La campaña para ponerle nombre al nuevo aeropuerto de Quito tuvo un buen despegue y un pésimo aterrizaje. Despegó hace cuatro meses con la promesa solemne del Alcalde: “Será la ciudadanía la que bautice el lugar mediante el mecanismo de la votación electrónica”. Varios meses antes, los miembros de una comisión conformada por la Dirección de Asuntos Internacionales, la Empresa Metropolitana de Servicios Aeroportuarios y el Cronista de la Ciudad habían seleccionado cuatro alternativas para poner a consideración de los quiteños; Mitad del Mundo, Carlos Montúfar, Eugenio Espejo y Manuela Sáenz. Quito Honesto se encargó de vigilar la transparencia y realizar el conteo de votos. Los quiteños bautizaron al nuevo aeropuerto con el sugestivo nombre de “Mitad del Mundo”. Pero la alegría del pobre dura poco; en la siguiente sabatina el recién bautizado se quedó sin nombre porque el Presidente dijo que no estaba de acuerdo con el cambio. Es posible que no haya sido buena ideal bautizarle de nuevo al aeropuerto; criterios “autorizados” cuestionaron la idea y la sal quiteña se burló del proyecto diciendo: “Si no les gusta Mariscal Sucre, pónganle General Moncayo”, pero ¿y el resultado de la consulta? La sabatina puso en aprietos a la autoridad municipal, que no podía aparecer como irrespetuosa de la participación ciudadana, pero tampoco tenía fuerza para hacer valer los resultados. Encontraron una imaginativa solución: realizar una segunda vuelta con dos nombres finalistas, el propuesto por la participación ciudadana y el propuesto por la revolución ciudadana. Era fácil pronosticar cuál sería el triunfador.

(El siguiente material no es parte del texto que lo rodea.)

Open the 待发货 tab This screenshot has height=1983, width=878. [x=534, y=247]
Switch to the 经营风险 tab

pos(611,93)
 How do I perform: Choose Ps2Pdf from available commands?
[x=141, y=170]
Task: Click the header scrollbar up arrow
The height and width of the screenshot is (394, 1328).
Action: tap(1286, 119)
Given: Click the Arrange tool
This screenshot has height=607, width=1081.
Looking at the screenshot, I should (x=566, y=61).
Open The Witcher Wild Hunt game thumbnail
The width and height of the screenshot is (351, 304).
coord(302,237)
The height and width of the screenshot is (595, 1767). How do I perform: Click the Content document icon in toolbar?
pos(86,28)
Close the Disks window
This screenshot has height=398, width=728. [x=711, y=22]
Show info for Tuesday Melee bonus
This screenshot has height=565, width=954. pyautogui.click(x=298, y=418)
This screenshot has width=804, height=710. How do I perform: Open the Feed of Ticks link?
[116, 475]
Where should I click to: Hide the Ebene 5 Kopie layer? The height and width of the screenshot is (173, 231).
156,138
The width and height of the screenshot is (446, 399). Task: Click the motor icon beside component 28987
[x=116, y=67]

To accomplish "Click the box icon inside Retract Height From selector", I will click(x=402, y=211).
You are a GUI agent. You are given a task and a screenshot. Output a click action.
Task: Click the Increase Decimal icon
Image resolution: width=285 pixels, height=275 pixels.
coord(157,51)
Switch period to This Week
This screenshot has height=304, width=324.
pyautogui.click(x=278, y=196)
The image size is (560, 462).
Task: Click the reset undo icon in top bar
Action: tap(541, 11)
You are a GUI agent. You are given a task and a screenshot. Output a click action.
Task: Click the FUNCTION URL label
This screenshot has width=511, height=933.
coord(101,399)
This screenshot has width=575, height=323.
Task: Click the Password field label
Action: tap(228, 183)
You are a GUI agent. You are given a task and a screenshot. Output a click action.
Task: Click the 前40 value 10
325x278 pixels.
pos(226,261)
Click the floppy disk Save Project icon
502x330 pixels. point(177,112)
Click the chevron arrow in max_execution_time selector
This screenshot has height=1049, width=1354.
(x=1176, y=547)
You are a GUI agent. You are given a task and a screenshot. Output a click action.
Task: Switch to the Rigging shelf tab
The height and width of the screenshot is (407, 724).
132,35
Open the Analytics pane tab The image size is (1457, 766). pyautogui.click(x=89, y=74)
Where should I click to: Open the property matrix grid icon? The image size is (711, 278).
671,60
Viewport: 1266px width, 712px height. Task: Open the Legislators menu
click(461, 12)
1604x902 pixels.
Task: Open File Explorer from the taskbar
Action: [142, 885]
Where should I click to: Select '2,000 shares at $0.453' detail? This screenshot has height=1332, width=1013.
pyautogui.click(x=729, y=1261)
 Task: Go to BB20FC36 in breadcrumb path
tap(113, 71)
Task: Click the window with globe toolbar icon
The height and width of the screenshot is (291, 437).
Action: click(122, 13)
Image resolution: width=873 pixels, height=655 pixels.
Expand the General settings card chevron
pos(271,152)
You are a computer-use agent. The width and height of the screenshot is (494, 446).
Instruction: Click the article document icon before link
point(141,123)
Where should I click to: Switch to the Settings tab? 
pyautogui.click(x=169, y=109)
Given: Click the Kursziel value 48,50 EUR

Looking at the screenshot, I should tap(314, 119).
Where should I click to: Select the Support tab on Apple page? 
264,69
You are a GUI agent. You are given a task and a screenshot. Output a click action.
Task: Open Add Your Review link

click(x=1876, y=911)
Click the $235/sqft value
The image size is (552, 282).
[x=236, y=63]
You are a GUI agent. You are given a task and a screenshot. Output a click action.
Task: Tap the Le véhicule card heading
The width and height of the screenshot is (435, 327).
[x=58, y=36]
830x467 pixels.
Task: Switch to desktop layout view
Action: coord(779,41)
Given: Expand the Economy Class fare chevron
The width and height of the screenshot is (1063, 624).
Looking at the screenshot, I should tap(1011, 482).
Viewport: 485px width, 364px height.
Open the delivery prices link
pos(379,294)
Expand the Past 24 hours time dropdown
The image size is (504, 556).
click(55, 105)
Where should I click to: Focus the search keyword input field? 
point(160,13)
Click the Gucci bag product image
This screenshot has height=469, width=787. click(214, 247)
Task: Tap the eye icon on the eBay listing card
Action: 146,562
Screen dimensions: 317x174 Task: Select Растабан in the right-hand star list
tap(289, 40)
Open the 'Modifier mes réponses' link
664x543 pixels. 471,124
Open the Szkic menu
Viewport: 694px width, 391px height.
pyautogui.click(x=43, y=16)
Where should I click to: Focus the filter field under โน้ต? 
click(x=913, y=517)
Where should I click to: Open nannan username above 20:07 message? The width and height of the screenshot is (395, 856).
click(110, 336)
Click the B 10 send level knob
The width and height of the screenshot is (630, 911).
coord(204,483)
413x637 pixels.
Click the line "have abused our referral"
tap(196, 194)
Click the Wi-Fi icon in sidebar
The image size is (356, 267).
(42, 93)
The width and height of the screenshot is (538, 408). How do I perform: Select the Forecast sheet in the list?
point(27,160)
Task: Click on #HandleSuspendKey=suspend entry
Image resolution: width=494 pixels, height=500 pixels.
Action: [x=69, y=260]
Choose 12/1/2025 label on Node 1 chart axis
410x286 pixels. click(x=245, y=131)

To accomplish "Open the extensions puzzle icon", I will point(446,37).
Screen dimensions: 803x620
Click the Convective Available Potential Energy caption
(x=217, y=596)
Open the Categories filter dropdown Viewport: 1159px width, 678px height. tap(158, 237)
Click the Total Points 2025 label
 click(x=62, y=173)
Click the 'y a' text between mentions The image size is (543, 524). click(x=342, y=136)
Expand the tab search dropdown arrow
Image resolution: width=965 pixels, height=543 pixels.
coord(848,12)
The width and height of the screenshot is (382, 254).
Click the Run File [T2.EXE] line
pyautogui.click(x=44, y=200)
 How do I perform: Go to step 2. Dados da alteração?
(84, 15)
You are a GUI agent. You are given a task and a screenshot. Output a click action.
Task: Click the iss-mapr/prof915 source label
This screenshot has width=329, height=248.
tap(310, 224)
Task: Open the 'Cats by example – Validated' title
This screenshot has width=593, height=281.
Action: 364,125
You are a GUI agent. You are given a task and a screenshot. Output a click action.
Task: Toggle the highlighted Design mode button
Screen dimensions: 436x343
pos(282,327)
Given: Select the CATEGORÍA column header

Esta semana, el Municipio entregó el nuevo resultado: la segunda vuelta anuló a la primera vuelta y le dio la razón a la sabatina. Todo volvió a fojas cero y el aeropuerto nuevo llevará el mismo nombre que traía el viejo aeropuerto.
El episodio solo servirá como anécdota para los cronistas de la ciudad y para demostrar cómo se manipula la llamada participación ciudadana, cómo la publicidad decora procedimientos poco decorosos, cómo se gastan dineros públicos en investigar, organizar, hacer y deshacer actos de apariencia democrática y, por último, para dejar al descubierto el escaso margen de autonomía de los gobiernos “autónomos”.
Una noticia de última hora asegura que hay votos suficientes en la Asamblea para aprobar la Ley de Comunicación con el aporte de diez “independientes”. Es aplicable a ellos, mutatis mutandis, la jocosa referencia de Graciliano Acevedo: “El partido independiente perdió, sin querer, el in y se quedó dependiente; cansado de verse así, enseguida perdió el de y vino a quedar pendiente; después, en el mes de abril, perdió el pen, le quedó el diente, y hoy tiene gastado el di y se quedó convertido en ente, su origen, principio y fin”.